Meu olhar carregava constrangimento. Eu não sabia o que fazer ou pensar, minha xícara estava vazia e o bloco que retirava mais uma vez da bolsa, estava cheio das ideias que eu não usaria mais, porque não haviam mais risadas, nem plenitude, só aqueles pensamentos interrompidos e eu não tinha mais vontade de continuar. Quando os meus olhos se cruzaram com os do funcionário solitário, o sentimento foi de pesar. Ele estava claramente tão constrangido quanto eu.
Permaneci em silencio até ouvir pela última vez o barulho de passos. O homem saiu na frente puxando o garoto pelo braço, seguido pela mulher que o encarava com num misto de raiva e tristeza. A menina caminhava alguns passos atrás, suas trancinhas balançavam em seu passo gracioso e melancólico, sua cabeça estava erguida, ela não tinha vergonha alguma de esconder as lágrimas.
Quando ela passou por mim, me encarou e eu me senti um pouco culpada por estar ali de plateia, embora seu semblante não esboçasse desprezo, ele parecia congelado como o de uma boneca de porcelana. A tristeza da garota era apenas demonstrada por suas lagrimas e passos.
Sem a presença da família, pude expressar minhas emoções com mais liberdade, suspirei algumas vezes e esfreguei os olhos sem ânimo para nada. Levantei com certa dificuldade, já que minhas pernas começavam a formigar, havia tempo que estava na mesma posição.
Como único funcionário da noite, meu garçom também foi quem cobrou meu café expresso. Depois que eu o paguei, ele tirou seu avental pegando uma mochila e um par de chaves. Pelo visto, eu era sua última cliente. Me acompanhou até a saída e enquanto fechava as portas eu lia as placas que lá haviam. "Aberto 24 horas" foi o que me chamou mais atenção. Por que então ele estava fechando?

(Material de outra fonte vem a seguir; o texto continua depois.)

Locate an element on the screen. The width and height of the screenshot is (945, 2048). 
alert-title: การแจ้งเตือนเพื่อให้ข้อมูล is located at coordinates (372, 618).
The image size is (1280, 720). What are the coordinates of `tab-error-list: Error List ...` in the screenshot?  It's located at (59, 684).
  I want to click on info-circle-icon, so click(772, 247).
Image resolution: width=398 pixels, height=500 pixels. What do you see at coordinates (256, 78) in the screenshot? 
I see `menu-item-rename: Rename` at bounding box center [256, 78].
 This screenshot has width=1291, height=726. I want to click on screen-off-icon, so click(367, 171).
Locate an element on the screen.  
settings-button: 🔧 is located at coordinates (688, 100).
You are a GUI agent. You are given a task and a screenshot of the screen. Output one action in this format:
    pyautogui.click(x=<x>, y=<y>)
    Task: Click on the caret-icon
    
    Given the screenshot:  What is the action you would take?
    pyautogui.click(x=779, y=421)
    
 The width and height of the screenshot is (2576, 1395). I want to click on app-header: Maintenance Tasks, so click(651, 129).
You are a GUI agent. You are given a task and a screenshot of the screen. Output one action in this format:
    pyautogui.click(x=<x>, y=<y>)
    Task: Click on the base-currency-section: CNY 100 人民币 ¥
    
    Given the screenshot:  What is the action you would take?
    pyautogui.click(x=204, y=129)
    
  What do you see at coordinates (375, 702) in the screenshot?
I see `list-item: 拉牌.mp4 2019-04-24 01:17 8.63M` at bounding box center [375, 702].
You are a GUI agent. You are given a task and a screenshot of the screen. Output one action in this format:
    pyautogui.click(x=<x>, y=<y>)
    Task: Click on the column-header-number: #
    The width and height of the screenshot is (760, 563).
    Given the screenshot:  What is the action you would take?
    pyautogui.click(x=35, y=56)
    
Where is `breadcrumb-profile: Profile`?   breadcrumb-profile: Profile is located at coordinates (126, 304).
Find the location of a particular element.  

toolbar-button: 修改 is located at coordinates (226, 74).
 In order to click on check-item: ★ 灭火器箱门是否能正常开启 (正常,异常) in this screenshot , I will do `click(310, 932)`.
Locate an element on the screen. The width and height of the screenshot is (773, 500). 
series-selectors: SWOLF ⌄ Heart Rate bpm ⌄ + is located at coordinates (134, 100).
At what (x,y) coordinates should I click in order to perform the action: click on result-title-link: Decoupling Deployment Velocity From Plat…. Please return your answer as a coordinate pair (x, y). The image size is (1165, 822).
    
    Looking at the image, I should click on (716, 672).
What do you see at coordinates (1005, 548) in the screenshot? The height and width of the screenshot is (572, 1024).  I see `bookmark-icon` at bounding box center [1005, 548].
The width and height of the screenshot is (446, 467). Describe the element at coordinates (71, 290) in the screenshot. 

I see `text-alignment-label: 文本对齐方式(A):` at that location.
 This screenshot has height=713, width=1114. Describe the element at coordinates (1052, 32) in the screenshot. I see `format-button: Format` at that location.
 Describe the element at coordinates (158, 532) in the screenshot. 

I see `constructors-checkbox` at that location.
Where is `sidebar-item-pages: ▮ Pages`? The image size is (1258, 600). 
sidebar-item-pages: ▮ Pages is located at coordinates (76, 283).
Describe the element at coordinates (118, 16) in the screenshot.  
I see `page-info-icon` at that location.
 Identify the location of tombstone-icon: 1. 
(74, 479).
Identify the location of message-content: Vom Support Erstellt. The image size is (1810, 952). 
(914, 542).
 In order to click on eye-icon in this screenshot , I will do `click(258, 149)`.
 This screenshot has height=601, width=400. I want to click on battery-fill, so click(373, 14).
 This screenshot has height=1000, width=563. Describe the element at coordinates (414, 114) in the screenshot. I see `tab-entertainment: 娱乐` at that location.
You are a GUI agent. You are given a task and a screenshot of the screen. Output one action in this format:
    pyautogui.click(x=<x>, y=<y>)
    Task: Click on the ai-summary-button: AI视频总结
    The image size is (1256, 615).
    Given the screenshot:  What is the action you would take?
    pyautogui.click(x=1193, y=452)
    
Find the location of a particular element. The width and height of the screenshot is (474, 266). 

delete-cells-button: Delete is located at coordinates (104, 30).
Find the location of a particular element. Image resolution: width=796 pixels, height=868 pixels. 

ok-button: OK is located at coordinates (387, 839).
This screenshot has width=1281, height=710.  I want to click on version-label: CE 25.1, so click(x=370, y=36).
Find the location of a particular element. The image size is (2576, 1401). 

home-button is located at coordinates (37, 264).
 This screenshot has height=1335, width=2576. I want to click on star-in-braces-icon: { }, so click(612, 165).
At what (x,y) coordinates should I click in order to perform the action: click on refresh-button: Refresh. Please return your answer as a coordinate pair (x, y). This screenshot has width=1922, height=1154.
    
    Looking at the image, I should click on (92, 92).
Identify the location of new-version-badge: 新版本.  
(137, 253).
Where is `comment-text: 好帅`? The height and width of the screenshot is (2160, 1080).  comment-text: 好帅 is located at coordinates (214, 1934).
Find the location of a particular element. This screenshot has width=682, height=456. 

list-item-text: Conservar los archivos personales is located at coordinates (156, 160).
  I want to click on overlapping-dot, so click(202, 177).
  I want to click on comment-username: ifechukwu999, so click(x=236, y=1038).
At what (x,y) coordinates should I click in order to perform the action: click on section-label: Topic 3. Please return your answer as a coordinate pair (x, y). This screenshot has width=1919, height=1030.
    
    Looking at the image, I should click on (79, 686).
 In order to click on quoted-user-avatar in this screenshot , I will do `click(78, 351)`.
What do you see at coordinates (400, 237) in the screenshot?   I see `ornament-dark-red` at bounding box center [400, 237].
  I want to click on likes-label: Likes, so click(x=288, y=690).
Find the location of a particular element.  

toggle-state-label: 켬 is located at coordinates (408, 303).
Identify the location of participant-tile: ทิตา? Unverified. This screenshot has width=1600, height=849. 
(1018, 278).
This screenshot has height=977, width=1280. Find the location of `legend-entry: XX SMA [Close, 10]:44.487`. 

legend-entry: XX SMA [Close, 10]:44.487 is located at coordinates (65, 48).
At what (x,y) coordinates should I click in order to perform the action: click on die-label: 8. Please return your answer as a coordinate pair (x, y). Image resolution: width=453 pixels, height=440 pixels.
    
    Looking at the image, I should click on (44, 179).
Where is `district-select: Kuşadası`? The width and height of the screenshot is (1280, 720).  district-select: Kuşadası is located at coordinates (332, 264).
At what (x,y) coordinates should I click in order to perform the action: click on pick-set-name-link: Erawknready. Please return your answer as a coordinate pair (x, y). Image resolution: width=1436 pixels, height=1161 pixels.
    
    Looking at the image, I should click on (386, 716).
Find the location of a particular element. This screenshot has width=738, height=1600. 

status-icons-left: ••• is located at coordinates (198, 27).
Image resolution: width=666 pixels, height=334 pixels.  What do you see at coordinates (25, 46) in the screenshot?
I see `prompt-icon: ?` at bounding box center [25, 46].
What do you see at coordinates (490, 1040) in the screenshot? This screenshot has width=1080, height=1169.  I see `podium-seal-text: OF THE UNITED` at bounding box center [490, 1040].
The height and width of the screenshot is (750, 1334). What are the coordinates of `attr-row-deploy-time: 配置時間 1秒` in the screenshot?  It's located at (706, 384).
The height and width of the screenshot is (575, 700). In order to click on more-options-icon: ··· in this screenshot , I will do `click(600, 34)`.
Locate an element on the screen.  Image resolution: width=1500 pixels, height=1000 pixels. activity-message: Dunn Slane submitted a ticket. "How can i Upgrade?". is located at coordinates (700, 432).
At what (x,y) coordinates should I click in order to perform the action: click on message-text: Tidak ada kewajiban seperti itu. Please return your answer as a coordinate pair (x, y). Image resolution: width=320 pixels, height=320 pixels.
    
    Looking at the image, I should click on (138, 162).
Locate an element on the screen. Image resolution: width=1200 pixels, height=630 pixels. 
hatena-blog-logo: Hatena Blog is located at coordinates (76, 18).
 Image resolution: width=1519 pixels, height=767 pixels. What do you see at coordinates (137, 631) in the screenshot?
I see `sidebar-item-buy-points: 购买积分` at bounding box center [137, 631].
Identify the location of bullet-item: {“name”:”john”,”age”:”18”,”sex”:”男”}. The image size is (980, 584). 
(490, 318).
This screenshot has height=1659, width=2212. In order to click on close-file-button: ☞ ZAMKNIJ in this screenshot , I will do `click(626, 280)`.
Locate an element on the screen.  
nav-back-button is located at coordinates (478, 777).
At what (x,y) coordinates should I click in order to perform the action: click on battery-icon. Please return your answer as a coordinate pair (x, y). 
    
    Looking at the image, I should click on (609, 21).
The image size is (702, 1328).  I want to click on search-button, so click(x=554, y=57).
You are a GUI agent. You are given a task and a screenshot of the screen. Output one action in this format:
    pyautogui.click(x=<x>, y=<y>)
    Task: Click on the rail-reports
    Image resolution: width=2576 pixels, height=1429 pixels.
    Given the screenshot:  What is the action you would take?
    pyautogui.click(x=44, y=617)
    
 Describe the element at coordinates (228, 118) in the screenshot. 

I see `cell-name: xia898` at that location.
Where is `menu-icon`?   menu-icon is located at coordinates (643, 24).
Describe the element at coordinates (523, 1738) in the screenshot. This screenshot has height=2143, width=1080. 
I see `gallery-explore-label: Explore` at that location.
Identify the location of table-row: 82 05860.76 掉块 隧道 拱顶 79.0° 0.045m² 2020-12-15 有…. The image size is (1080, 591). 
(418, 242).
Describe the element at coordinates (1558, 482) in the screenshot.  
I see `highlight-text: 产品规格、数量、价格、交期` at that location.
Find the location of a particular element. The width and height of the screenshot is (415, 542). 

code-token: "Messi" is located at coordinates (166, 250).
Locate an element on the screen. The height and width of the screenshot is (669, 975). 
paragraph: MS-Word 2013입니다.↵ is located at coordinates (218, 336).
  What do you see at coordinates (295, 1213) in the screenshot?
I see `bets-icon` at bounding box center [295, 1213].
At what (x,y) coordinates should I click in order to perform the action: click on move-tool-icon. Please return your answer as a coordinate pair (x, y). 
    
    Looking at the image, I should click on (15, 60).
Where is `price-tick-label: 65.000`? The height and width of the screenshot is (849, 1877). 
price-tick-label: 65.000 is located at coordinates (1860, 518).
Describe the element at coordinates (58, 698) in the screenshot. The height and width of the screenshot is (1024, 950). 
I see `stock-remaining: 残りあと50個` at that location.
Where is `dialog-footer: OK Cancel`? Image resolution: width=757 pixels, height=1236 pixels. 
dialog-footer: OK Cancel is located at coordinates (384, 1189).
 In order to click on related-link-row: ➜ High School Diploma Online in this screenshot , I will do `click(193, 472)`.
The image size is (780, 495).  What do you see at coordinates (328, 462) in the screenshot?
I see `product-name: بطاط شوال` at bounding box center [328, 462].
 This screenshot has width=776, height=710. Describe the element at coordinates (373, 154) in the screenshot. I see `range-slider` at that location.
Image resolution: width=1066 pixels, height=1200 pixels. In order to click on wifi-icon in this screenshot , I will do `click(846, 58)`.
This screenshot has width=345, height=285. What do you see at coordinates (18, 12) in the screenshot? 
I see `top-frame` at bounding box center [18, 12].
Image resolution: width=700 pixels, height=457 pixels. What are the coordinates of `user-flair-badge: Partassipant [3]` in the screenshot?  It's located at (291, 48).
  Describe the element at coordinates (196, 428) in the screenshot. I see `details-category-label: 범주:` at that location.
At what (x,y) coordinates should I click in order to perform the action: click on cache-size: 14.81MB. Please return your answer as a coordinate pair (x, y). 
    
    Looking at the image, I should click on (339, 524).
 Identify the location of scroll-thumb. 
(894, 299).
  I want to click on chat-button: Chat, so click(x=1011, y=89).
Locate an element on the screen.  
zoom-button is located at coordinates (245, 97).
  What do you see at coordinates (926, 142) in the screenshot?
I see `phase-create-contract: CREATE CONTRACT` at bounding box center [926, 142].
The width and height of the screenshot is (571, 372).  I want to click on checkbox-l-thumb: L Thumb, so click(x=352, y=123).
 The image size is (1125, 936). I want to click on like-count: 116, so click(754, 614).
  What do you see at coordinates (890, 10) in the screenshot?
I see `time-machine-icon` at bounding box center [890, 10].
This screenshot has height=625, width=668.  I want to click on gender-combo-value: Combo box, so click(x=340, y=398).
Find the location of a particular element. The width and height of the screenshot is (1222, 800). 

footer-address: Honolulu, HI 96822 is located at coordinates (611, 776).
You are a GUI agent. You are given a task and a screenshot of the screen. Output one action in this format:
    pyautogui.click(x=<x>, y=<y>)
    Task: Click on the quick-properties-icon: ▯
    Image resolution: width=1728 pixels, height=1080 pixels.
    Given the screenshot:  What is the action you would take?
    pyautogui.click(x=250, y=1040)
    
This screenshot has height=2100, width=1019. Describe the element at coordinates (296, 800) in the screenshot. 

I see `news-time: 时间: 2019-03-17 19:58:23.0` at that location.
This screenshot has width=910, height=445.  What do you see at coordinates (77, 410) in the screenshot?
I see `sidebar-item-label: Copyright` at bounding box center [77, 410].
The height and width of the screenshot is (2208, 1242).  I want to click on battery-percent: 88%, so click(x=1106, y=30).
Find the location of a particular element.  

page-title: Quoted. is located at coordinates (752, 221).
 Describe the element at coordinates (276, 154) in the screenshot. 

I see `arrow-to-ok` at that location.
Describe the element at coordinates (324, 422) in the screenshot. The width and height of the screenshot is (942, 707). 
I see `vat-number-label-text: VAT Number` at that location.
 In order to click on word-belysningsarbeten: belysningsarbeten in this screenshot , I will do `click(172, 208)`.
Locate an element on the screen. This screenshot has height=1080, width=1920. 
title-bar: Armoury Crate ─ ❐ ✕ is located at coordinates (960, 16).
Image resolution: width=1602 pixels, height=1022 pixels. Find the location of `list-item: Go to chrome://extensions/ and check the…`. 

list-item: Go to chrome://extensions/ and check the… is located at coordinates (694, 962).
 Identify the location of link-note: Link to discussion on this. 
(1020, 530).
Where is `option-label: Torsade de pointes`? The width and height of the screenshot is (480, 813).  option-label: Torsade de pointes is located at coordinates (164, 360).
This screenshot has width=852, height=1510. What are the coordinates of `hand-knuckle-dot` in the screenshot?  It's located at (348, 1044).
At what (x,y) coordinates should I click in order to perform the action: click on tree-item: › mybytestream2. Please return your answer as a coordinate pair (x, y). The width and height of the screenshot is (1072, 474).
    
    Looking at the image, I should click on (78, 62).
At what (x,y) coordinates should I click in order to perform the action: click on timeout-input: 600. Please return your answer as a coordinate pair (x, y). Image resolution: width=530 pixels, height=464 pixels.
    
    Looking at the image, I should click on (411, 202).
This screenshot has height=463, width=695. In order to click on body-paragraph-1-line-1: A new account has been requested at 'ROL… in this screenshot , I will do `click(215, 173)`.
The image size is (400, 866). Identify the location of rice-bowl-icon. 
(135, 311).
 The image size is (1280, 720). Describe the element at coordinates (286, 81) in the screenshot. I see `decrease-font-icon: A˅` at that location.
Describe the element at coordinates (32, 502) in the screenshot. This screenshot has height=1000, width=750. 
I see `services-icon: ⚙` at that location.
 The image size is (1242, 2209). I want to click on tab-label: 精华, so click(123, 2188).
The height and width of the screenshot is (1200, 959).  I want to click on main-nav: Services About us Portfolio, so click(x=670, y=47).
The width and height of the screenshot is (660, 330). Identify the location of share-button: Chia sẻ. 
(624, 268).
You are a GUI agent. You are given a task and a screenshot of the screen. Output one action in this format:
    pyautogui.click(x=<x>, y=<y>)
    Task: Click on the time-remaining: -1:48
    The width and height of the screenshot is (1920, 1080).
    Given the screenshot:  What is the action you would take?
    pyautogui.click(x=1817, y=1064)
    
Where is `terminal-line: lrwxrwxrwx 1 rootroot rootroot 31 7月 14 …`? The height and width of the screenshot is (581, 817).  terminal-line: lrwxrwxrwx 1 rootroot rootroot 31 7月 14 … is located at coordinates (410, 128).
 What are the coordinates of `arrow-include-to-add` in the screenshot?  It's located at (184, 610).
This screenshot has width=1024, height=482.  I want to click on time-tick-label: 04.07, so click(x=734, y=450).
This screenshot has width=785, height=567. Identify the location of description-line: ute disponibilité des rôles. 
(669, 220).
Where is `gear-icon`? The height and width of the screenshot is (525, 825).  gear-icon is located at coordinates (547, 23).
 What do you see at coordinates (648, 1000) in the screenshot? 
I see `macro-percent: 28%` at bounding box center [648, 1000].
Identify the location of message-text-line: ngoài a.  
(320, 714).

- Você tá bem? - Perguntou enquanto me olhava atento- Olha, eu posso pegar um copo de água, se quiser, ou algo pra comer.- Disse destrancando a porta.
- Não, não. Eu estou bem- Respondi esfregando os olhos novamente.
- Olha, não vai acontecer nada, eles vão ficar bem. Foi só um desentendimento, normal.
- Do que você está falando? - Questionei com uma voz que soou diferente do que eu gostaria.
- Do casal, você ficou preocupada com eles... com as crianças- Falou um tanto sem jeito. Eu apenas concordei com a cabeça.
- Então, vai ficar tudo bem- Acrescentou com um leve sorriso.
- Como você tem tanta certeza?
- É porque também sou filho deles!
Depois que ele me disse isso, meus pensamentos ficaram completamente confusos. Como não reparei que a garotinha saíra sem pagar? E se estava tudo bem, por que ele fechava a cafeteria, enquanto ela deveria permanecer vinte e quatro horas aberta? Eu me senti uma intrusa, bisbilhoteira, que atrapalhava um filho vendo sua mãe e seus irmãos brincando e rindo alto apesar de tudo.
No final, era eu a garotinha de trança com uma aura melancólica e aflita e ele o escritor que tudo sabia sobre os personagens e sobre o que acontecia ao seu redor. Lembrei-me do que tinha escrito e arranquei uma das páginas do bloco, a qual dizia "sorte mesmo de quem pertencer a esta família". Ele gesticulou com a cabeça várias vezes em acordo e com um singelo sorriso se despediu:
- Boa noite.
Enquanto me despedia só conseguia pensar em tudo o que acabara de acontecer. Antes de subir na moto, me virei e pude ver o rapaz ao celular, provavelmente pedindo para alguém cobrir seu turno. Torci para que ele fosse capaz de resolver o problema que tinham. Nunca voltei lá, talvez eu volte, algum dia.